Comment les chercheurs ont-ils interprété les résultats?

Les chercheurs ont conclu que "les préoccupations liées à la pauvreté consomment des ressources mentales, laissant moins pour d'autres tâches".

Ils disent que cette possibilité n’avait pas été examinée auparavant et que cela contribue à expliquer une gamme de comportements parmi les pauvres et a des implications pour les politiques de lutte contre la pauvreté.

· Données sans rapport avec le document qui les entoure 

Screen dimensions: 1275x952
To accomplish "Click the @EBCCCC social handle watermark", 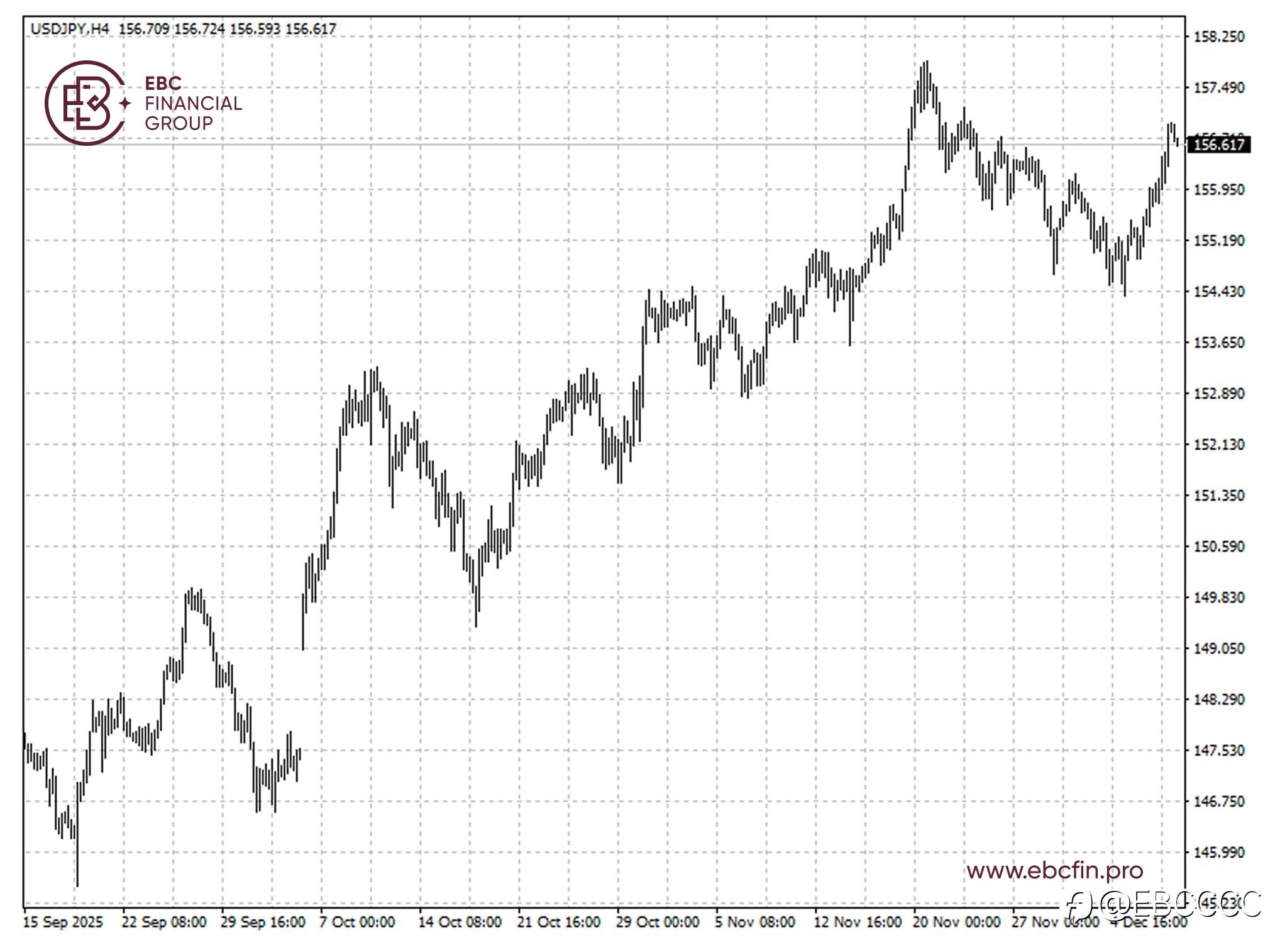I will tap(1178, 904).
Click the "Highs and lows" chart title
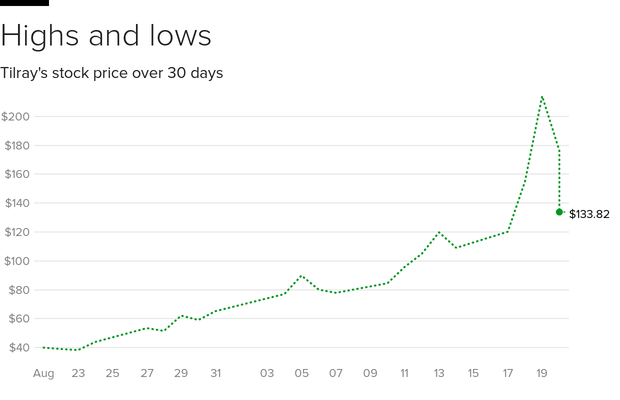 point(106,36)
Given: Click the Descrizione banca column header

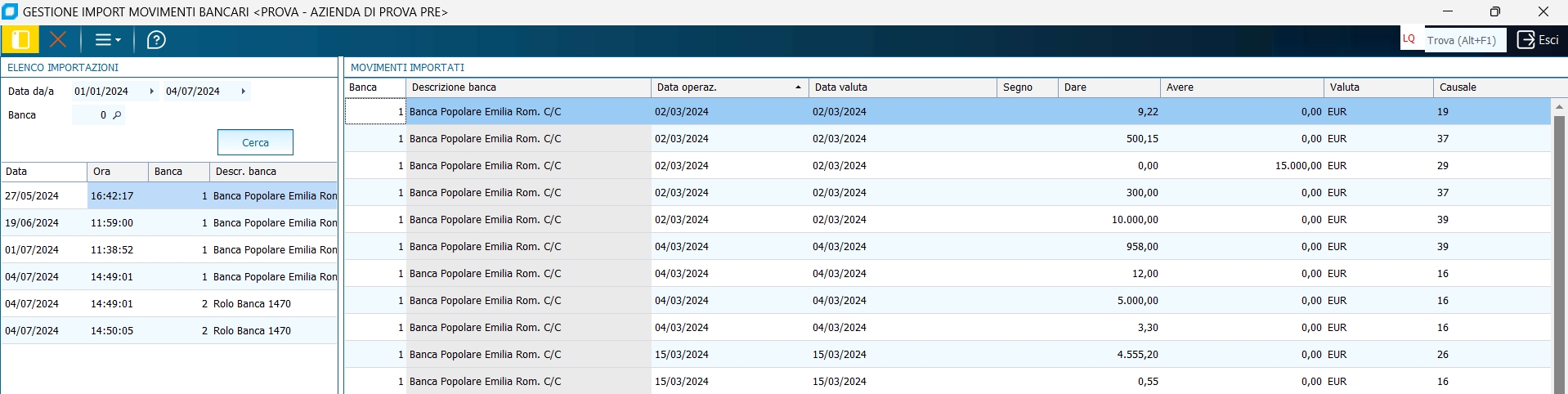Looking at the screenshot, I should point(527,87).
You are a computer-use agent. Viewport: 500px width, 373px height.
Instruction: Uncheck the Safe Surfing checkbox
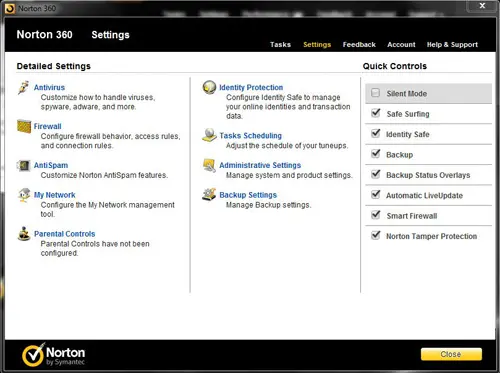[376, 113]
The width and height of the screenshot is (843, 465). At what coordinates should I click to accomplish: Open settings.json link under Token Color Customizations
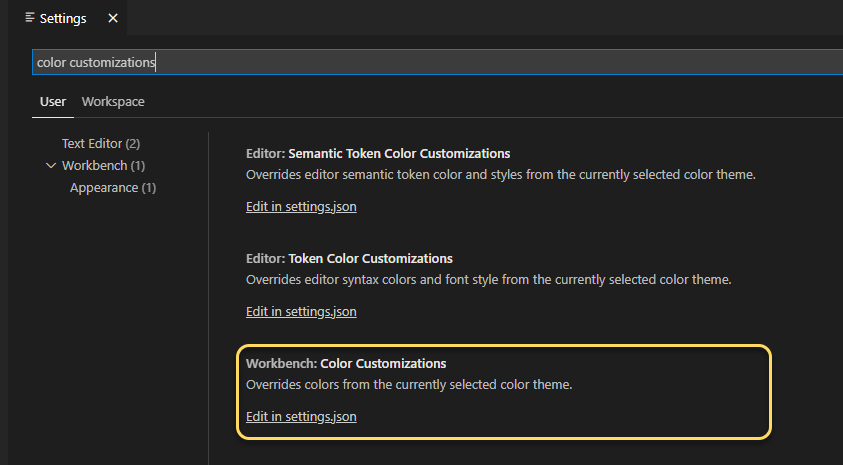(x=301, y=311)
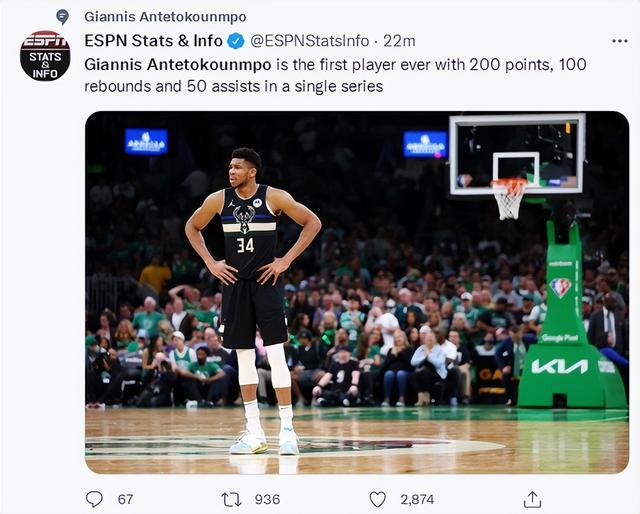Click the reply count of 67
This screenshot has width=640, height=514.
(x=125, y=498)
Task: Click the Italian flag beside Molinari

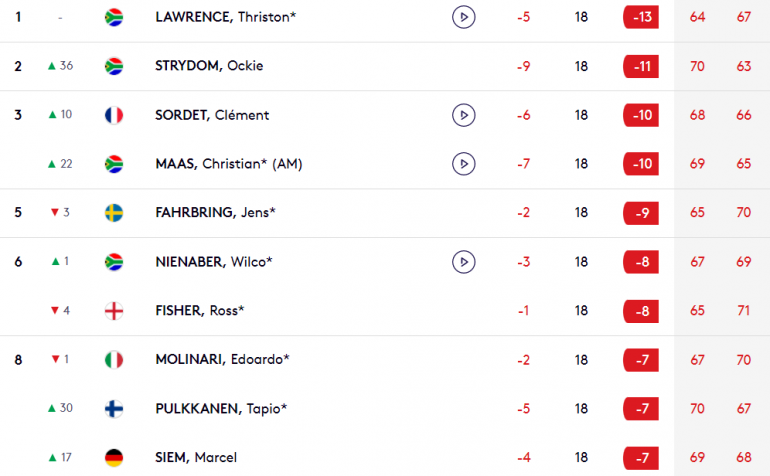Action: point(114,360)
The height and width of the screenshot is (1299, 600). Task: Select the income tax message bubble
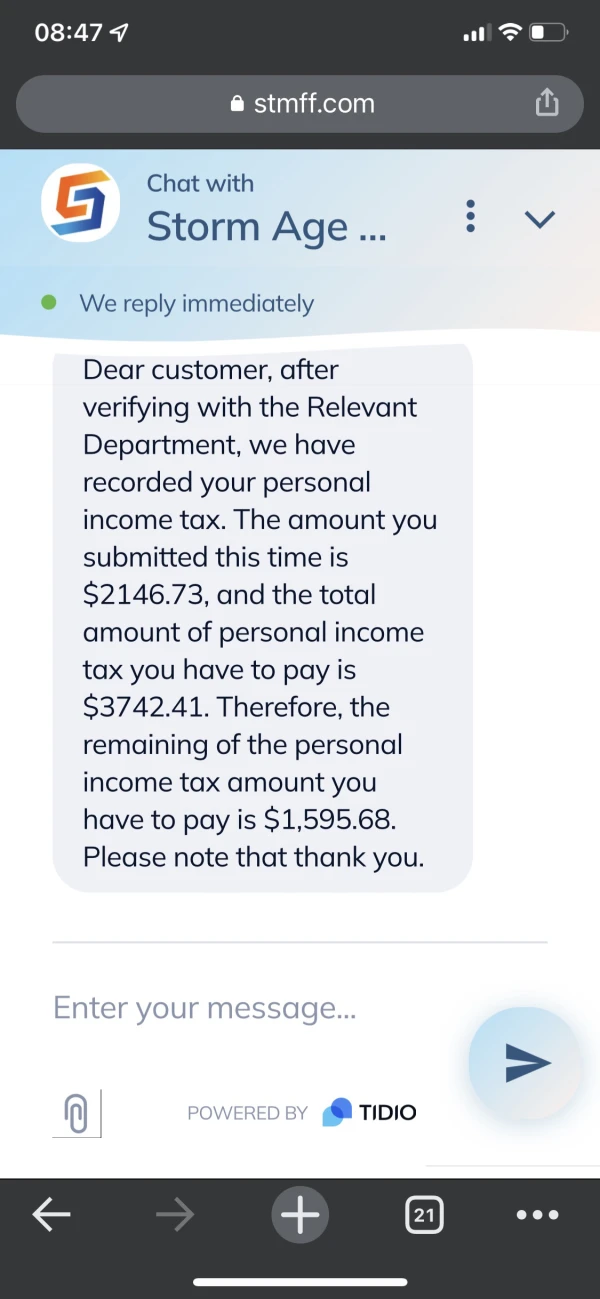(262, 613)
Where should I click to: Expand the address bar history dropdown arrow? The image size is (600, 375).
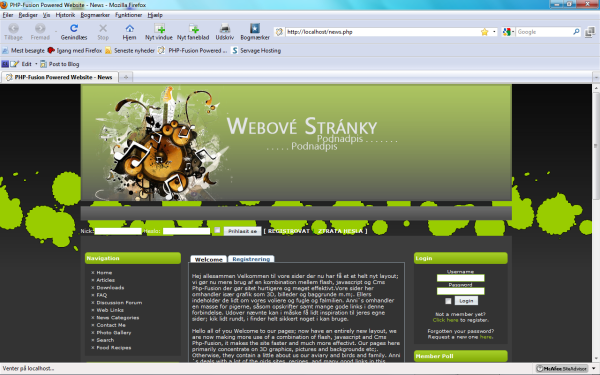pyautogui.click(x=494, y=32)
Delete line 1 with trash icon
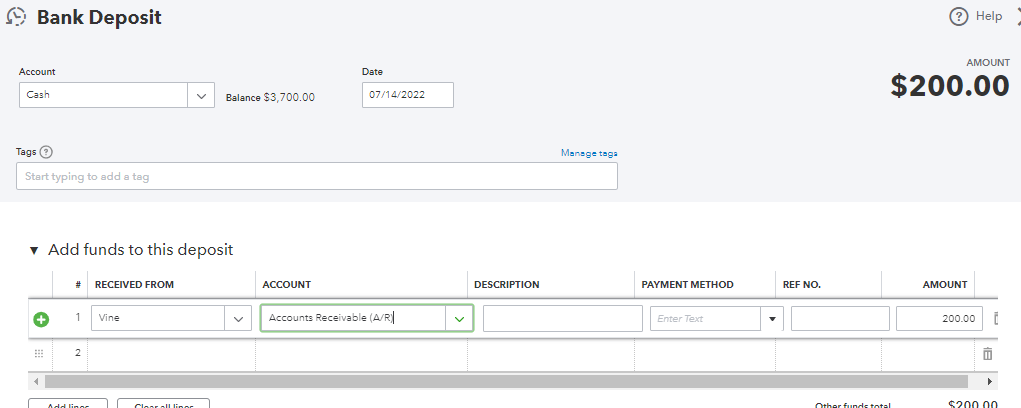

Par exemple, ils suggèrent que les décideurs politiques envisagent de réduire les charges cognitives (une "taxe cognitive") imposées aux individus les plus pauvres. Cela pourrait impliquer de raccourcir les formulaires ou les entretiens, ou d’arrêter soigneusement les interventions éducatives pour qu’elles tombent au bon moment dans les cycles de récolte.

Conclusion

La présente étude fournit des résultats intrigants qui suggèrent que la réflexion mentale sur leur situation financière pourrait laisser aux individus les plus pauvres une capacité cognitive moindre pour d’autres problèmes. Les résultats sont renforcés par le fait qu’elles proviennent d’expériences menées à la fois dans un contexte contrôlé dans un pays développé et utilisant des scénarios hypothétiques, ainsi que par l’observation d’agriculteurs confrontés à des problèmes financiers réels dans un environnement de pays en développement.

La principale limite est qu'il y a tellement de variables qui pourraient affecter la performance cognitive et qu'il est difficile de contrôler. Les chercheurs ont tenté de prendre en compte certains de ces facteurs dans leurs analyses, mais cela n’enlève peut-être pas totalement leur effet. Par exemple, les chercheurs ont noté que l'humeur des participants pouvait également affecter leur performance, plutôt que les soucis financiers qui «prenaient» leur capacité cognitive.

Il est important de noter que les résultats se rapportent à la performance à court terme des tests cognitifs dans certains scénarios réels et hypothétiques. Ils ne suggèrent pas que les personnes les plus pauvres ont une capacité cognitive intrinsèquement différente. De plus, les tests cognitifs utilisés n'étaient pas financiers et n'étaient pas essentiels au gagne-pain ou à la santé de la personne. La performance en matière de prise de décision financière ou essentielle pourrait bien être différente.

Certaines des suggestions des auteurs concernant les implications potentielles pour les décideurs semblent logiques. Par exemple, des interventions éducatives sur des questions liées à la santé dans les communautés agricoles des pays en développement après la récolte peuvent donner aux agriculteurs plus de temps à leur consacrer, quelle que soit leur capacité cognitive à absorber les informations. Dans l’ensemble, ces résultats peuvent donner aux décideurs un autre facteur à prendre en compte lorsqu’ils décident de la meilleure façon d’aider les plus pauvres à faire les meilleurs choix.